Полковник Переводов был совершенно прав, когда предположил, что Кирзач будет делать во Владимире. Да не понимай так полковник психологию уголовников, не на своем месте он был бы в начальниках московского угро.
Кирзач, сразу после разговора с Семенихиным, у автобусного вокзала, подцепил пышненькую девчонку, которая, по справке, работала младшей воспитательницей детского сада, а по летнему времени наслаждалась отпуском.
Она так готова была сочетать приятное с полезным, что можно было предположить: «отпуск» у нее — круглый год, и какая-нибудь справка для милиции у нее всегда нарисована, чтобы ее не замели за тунеядство и безнравственный образ жизни. Впрочем, Кирзача это не волновало. Главное, квартирка у нее была подходящая, в старом доме, с выселенными соседями.
В квартире у этой Кати оказалось довольно пристойно. Не сказать, что грязно, хотя и не очень прибрано. Однако ж, держался обычный для таких квартир дух нечистоты, будто наползавший из каждой щели, из-под обоев, въевшийся в обивку дивана и стульев. Возможно, иллюзию нечистоплотности порождала вонь дешевых духов, неистребимая и убийственная. Такое было впечатление, что Катюша прибегает к флакончику с опрыскивателем всякий раз, когда ей нужно освежить воздух, а за тряпку, швабру и мыло ей браться лень.
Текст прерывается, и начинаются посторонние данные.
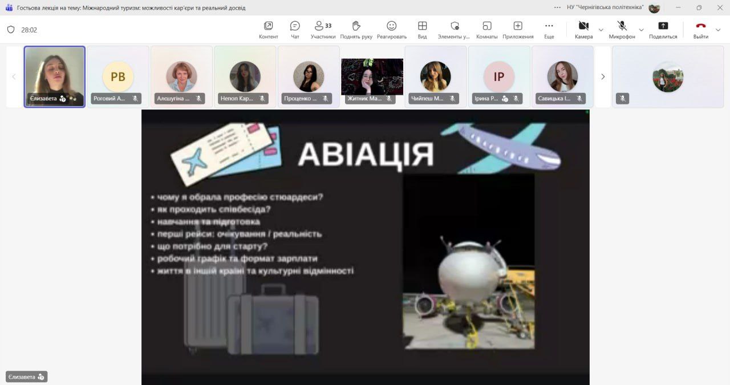Viewport: 730px width, 385px height.
Task: Show next participants with right arrow
Action: 603,76
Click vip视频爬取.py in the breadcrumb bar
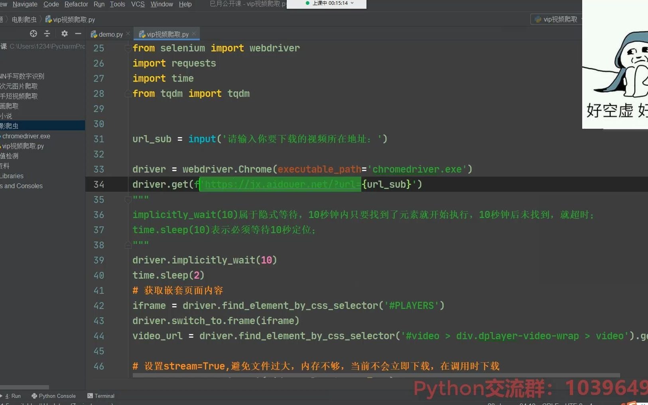Viewport: 648px width, 405px height. tap(74, 19)
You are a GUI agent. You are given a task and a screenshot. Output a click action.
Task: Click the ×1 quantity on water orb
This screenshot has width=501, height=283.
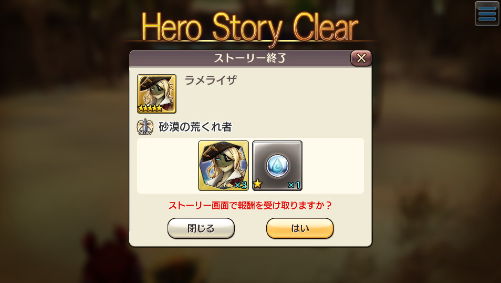(294, 185)
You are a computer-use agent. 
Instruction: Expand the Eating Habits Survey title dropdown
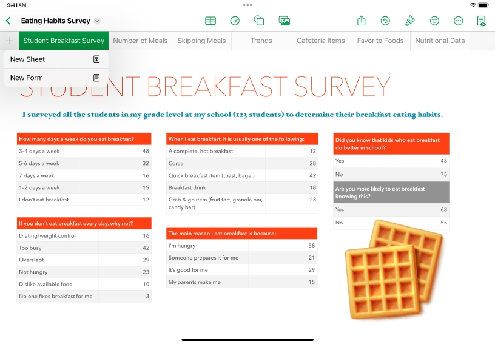(x=98, y=21)
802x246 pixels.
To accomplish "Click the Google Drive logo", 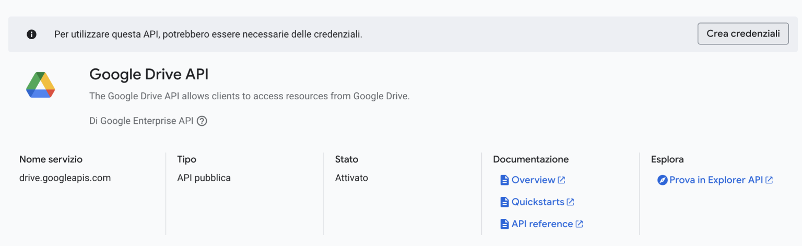I will click(x=41, y=85).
Учитывая, что окна она даже летом предпочитала держать закрытыми — видно, чтобы на улицу не вырывалось лишних звуков, когда у нее «гости» — можно представить, какой изумительной степени свежести достигал этот воздух.
Кирзач все-таки настоял на том, чтобы открыть окна — квартира на втором этаже была — и проветривать хотя бы до тех пор, пока они раздавят первую бутылку и многое сделается до лампочки. Катюша, надо сказать, залихватски дернула и первую стопку, и вторую, и третью. В общем, с бутылкой водки они разобрались в холодную, под лучок и сало, пока Кирзач жарил мясо. Он любил мясо, и любил жарить его сам, чтобы получалось немного с кровью, совсем немного, и чтобы сочное мясо можно было зубами рвать. Дежуря у сковородки и краем уха слушая Катину болтовню, Кирзач размышлял о своем.
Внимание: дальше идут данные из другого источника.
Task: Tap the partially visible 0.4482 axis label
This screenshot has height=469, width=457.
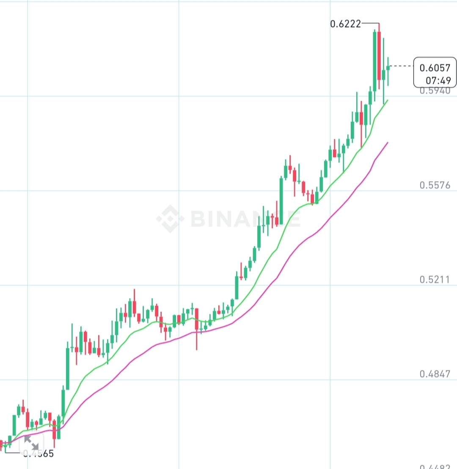Action: click(x=435, y=466)
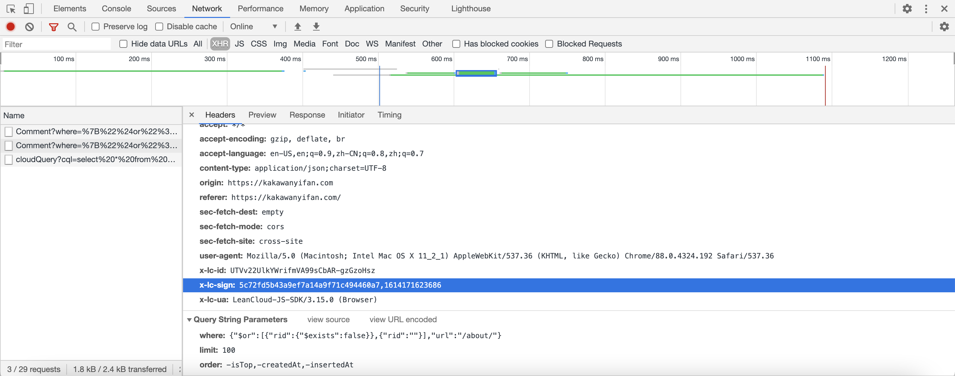Toggle the red filter funnel icon

(53, 27)
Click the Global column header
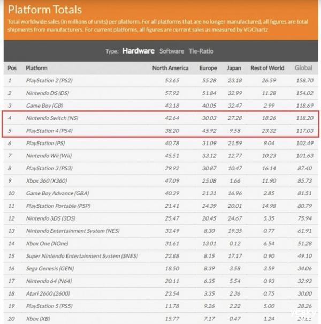Screen dimensions: 321x324 [x=303, y=68]
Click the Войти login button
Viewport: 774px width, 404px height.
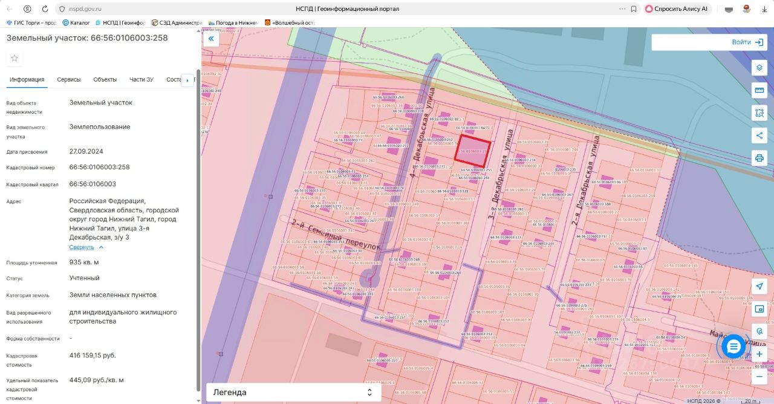(x=747, y=42)
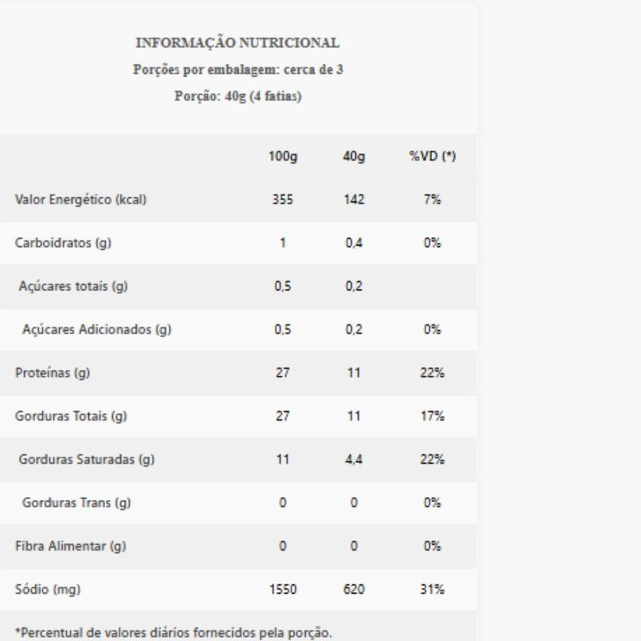Click the Gorduras Saturadas (g) label
The image size is (641, 641).
click(x=87, y=460)
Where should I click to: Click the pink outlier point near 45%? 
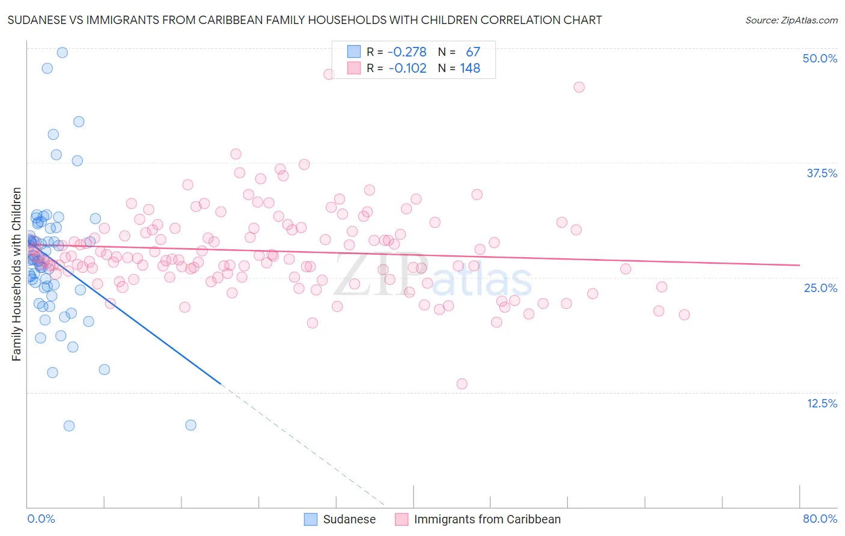click(579, 87)
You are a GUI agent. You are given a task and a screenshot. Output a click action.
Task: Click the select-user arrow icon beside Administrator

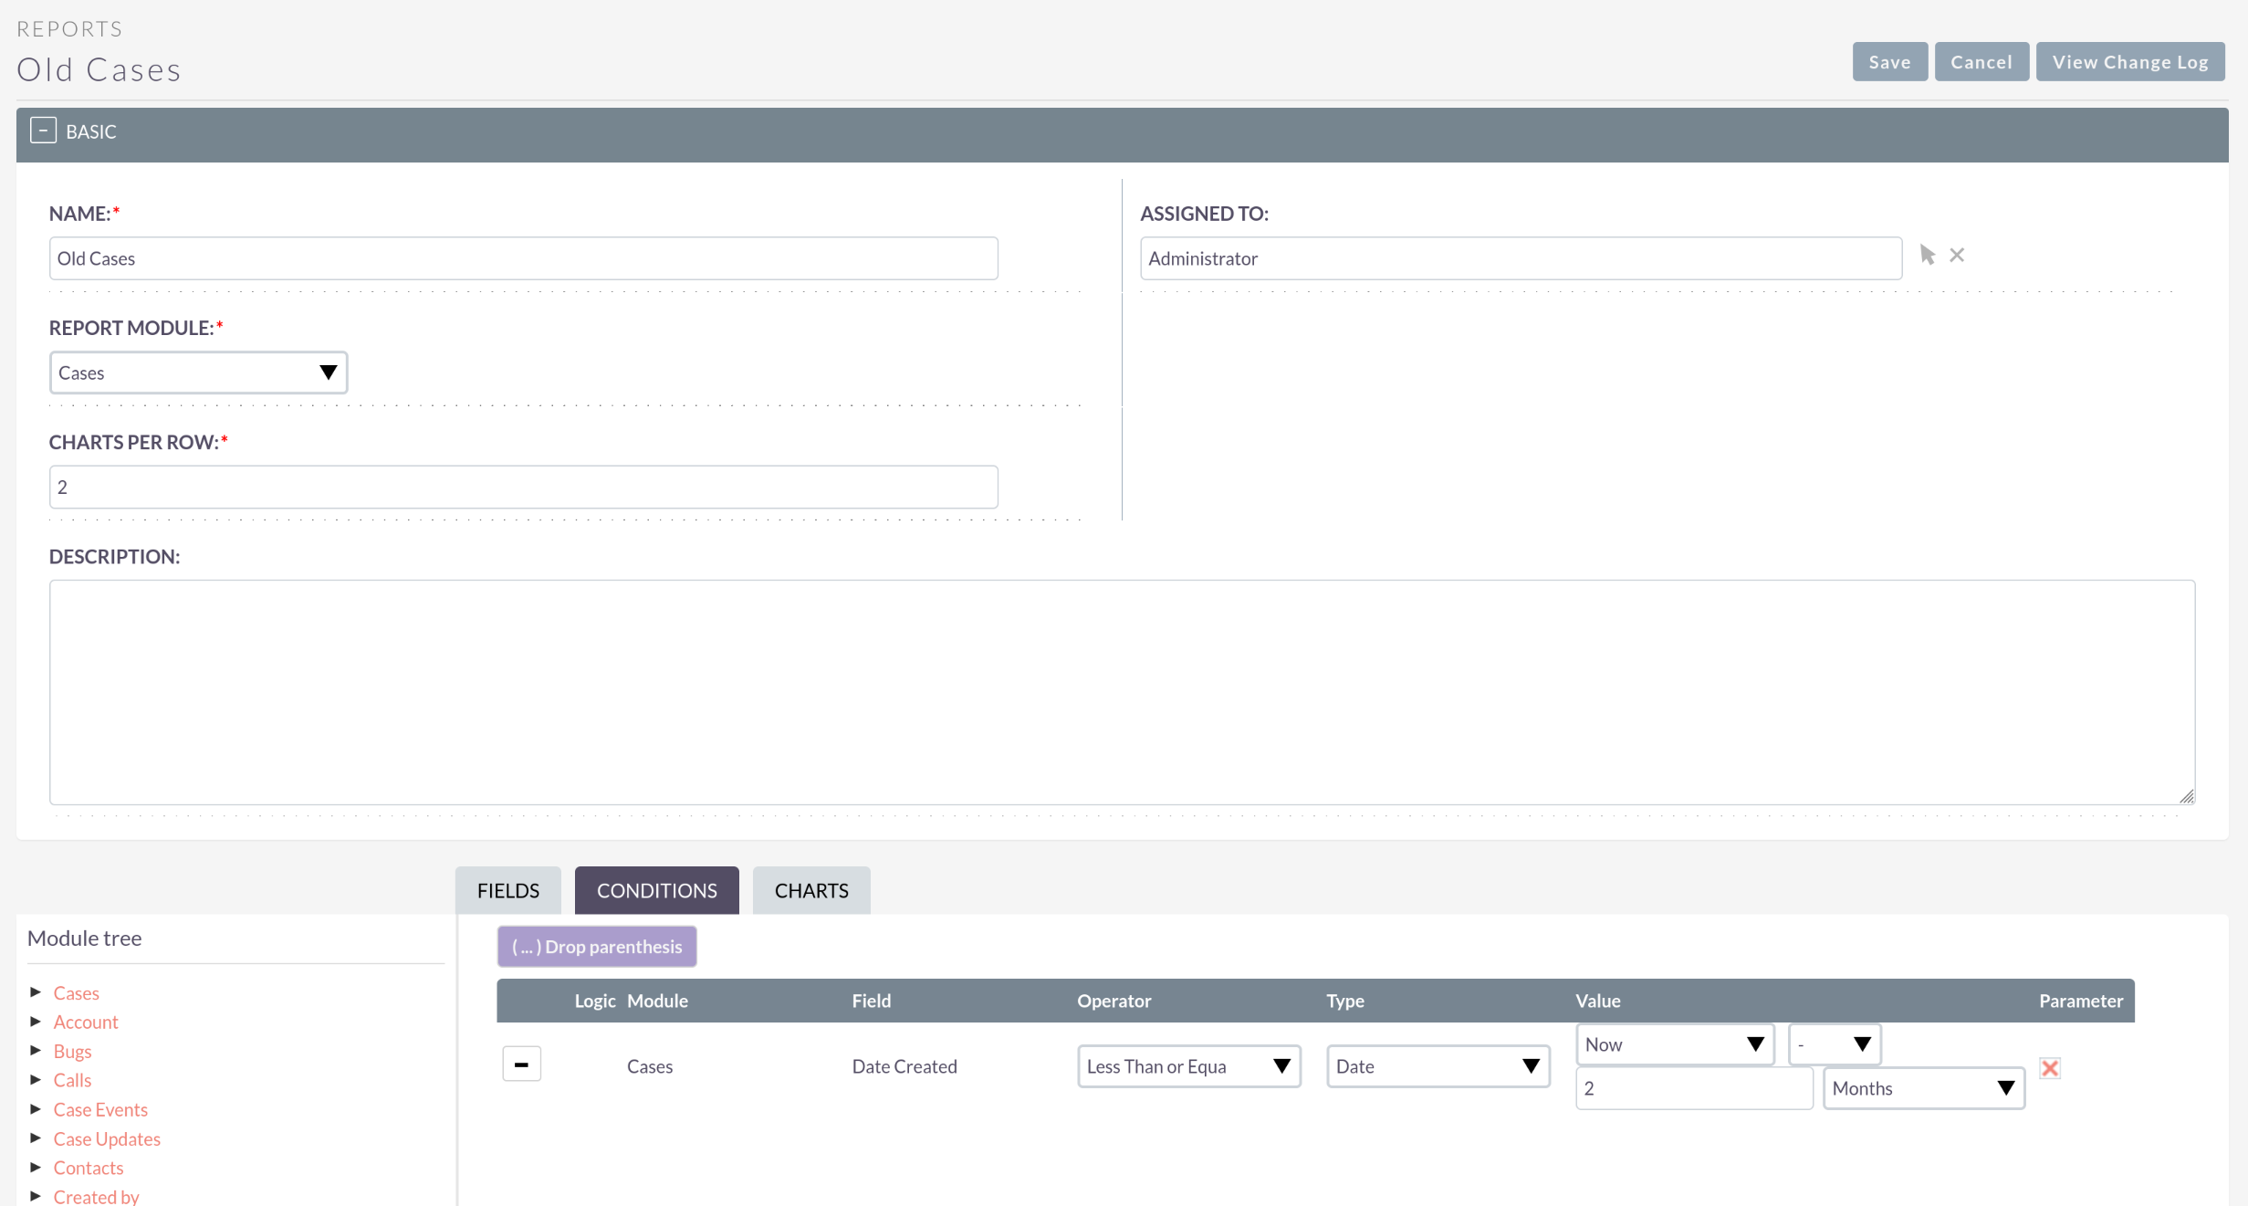click(x=1927, y=255)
Конечно, торчать во Владимире два дня он не собирался. Линять надо часов через восемь, с рассветом. До этого — напоить Катюшу до невменяемости, чтобы у нее день и ночь спутались. То, что девка ее пошиба должна пить как лошадь, Кирзач не сомневался.
Можно было бы убить ее и пересидеть в ее квартире, но зачем?.. Она важнее как живая свидетельница. Когда милиция ее найдет — а то, что милиция начнет сейчас шерстить всех девок, у которых находят приют залетные мужики, Кирзач не сомневался — то сперва ее еще разбудить надо будет и привести в себя, и тогда она расскажет, что ее гость ушел только что. Он и сам создаст видимость, будто ушел совсем недавно, может даже, записку напишет, пометив завтрашним числом.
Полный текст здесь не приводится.